Goya não presenciou os acontecimentos, nem se preocupou em documentá-los. Para um liberal como ele, para quem a Revolução Francesa representava a ruptura com o passado que ele desejava para Espanha, o comportamento dos soldados franceses deve ter sido dilacerante. Eventualmente por isso, Goya afasta-se de uma mensagem política específica, de crítica da violência napoleónica, para produzir um retrato mais lato da individualidade humana, valor supremo, atacada num acto sacrílego pela força bruta.

No centro do quadro, destacado pela perspectiva, pela cor e por uma luz irrealista, como se um projector celeste o iluminasse, um homem, um homem comum, provavelmente igual a milhares de espanhóis da época, abre os braços e uma cara de espanto ao pelotão de fuzilamento. A sua expressividade, o misto de sentimentos que essa expressão veicula, de incompreensão, receio, angústia, resignação e até de alguma serenidade, contrastam com a frieza sem face dos executores. Aquele homem banal desbanaliza a violência da guerra, ao contrário das fotografias da exposição, tornando a morte e a dor inúteis no problema central do universo. Outros acabaram de ser mortos e uma fila sem fim visível espera o seu destino. Mas no instante que Goya pintou, no preciso momento em que vai ser abatido, este homem simboliza toda uma humanidade vítima do abuso do poder da força e todos as pessoas que morreram sob o jugo daqueles que acham que a razão do colectivo se pode arrogar o direito de destruir a preciosidade irrepetível da nossa individualidade.

Um detalhe, suficientemente discreto para ser um detalhe mas suficiente visível para não deixar de ser visto, reforça esta mensagem: as chagas nas palmas das suas mãos, que juntamente com os braços em cruz nos remetem para a figura de Cristo.
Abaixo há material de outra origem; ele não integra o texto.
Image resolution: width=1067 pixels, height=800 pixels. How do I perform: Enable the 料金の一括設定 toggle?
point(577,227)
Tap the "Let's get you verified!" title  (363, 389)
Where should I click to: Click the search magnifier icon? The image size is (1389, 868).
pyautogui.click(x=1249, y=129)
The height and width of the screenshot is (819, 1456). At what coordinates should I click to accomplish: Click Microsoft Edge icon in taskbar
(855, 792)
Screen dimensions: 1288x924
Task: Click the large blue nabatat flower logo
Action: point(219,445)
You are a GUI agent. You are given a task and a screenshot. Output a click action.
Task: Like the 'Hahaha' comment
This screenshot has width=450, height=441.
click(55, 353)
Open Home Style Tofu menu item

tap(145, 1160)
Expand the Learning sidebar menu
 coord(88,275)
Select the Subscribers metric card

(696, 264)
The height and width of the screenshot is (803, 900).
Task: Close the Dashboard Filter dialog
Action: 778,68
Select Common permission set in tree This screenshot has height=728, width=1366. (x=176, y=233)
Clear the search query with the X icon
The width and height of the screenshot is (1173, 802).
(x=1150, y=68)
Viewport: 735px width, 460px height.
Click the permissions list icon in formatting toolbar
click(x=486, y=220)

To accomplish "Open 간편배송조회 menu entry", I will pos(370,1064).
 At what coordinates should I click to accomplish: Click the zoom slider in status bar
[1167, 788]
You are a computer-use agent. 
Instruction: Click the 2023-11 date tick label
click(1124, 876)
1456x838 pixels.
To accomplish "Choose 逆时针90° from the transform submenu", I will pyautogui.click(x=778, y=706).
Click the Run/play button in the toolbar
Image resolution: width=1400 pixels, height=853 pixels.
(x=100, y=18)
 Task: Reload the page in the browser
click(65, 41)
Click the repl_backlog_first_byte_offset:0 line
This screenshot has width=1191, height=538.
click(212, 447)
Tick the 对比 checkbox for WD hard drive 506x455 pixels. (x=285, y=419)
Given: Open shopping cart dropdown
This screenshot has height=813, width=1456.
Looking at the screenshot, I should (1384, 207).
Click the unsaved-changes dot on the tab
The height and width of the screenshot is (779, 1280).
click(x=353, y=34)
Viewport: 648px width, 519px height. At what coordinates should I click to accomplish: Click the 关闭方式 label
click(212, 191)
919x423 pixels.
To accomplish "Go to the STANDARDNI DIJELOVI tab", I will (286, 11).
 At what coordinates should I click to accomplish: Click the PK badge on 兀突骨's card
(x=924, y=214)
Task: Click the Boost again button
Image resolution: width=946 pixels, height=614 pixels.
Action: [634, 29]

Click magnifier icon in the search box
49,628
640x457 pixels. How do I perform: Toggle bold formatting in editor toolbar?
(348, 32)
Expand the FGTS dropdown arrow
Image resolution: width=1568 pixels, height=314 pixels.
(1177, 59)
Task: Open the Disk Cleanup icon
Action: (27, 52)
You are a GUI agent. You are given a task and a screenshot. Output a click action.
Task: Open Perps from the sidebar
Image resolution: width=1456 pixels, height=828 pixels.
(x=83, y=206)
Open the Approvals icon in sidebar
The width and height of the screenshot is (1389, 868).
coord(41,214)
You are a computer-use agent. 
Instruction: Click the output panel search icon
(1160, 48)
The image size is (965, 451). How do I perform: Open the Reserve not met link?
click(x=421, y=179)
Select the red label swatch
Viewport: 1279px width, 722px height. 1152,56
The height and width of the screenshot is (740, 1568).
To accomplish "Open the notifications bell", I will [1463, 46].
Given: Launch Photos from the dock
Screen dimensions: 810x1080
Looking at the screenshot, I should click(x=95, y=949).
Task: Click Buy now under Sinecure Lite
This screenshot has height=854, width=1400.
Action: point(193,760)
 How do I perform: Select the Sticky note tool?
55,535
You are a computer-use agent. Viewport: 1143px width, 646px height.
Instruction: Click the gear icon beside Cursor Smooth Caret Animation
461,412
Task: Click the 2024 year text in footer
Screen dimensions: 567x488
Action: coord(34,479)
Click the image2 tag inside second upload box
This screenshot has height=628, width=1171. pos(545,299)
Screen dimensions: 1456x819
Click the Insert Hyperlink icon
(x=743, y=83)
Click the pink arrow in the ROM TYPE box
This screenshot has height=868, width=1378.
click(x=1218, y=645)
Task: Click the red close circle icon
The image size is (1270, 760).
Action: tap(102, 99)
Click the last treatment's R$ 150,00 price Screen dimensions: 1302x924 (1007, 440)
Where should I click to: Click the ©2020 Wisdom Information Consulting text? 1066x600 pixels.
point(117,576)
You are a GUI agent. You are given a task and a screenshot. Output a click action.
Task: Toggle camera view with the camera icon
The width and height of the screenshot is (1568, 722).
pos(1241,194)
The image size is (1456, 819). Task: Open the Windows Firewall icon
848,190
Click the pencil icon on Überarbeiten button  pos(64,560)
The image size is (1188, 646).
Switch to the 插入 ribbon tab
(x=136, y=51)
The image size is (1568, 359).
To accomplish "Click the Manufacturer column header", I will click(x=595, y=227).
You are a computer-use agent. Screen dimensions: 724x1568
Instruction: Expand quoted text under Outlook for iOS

Não para nos dizer que este homem seja Cristo, mas para nos lembrar que Cristo foi este homem, sofrendo às mãos de outros e que cada assassinato não é um momento menor da História, mas antes uma repetição desse instante fundamental de rasgo que foi o martírio. Por outro lado, talvez este pormenor traga uma ténue nota de esperança a esta pintura. Afinal, tal como Cristo ressuscitou para ver a sua mensagem vingar pelo mundo, poderá ser que os direitos dos indivíduos vão renascendo das cinzas e que um dia prevaleçam sobre a violência e o arbítrio.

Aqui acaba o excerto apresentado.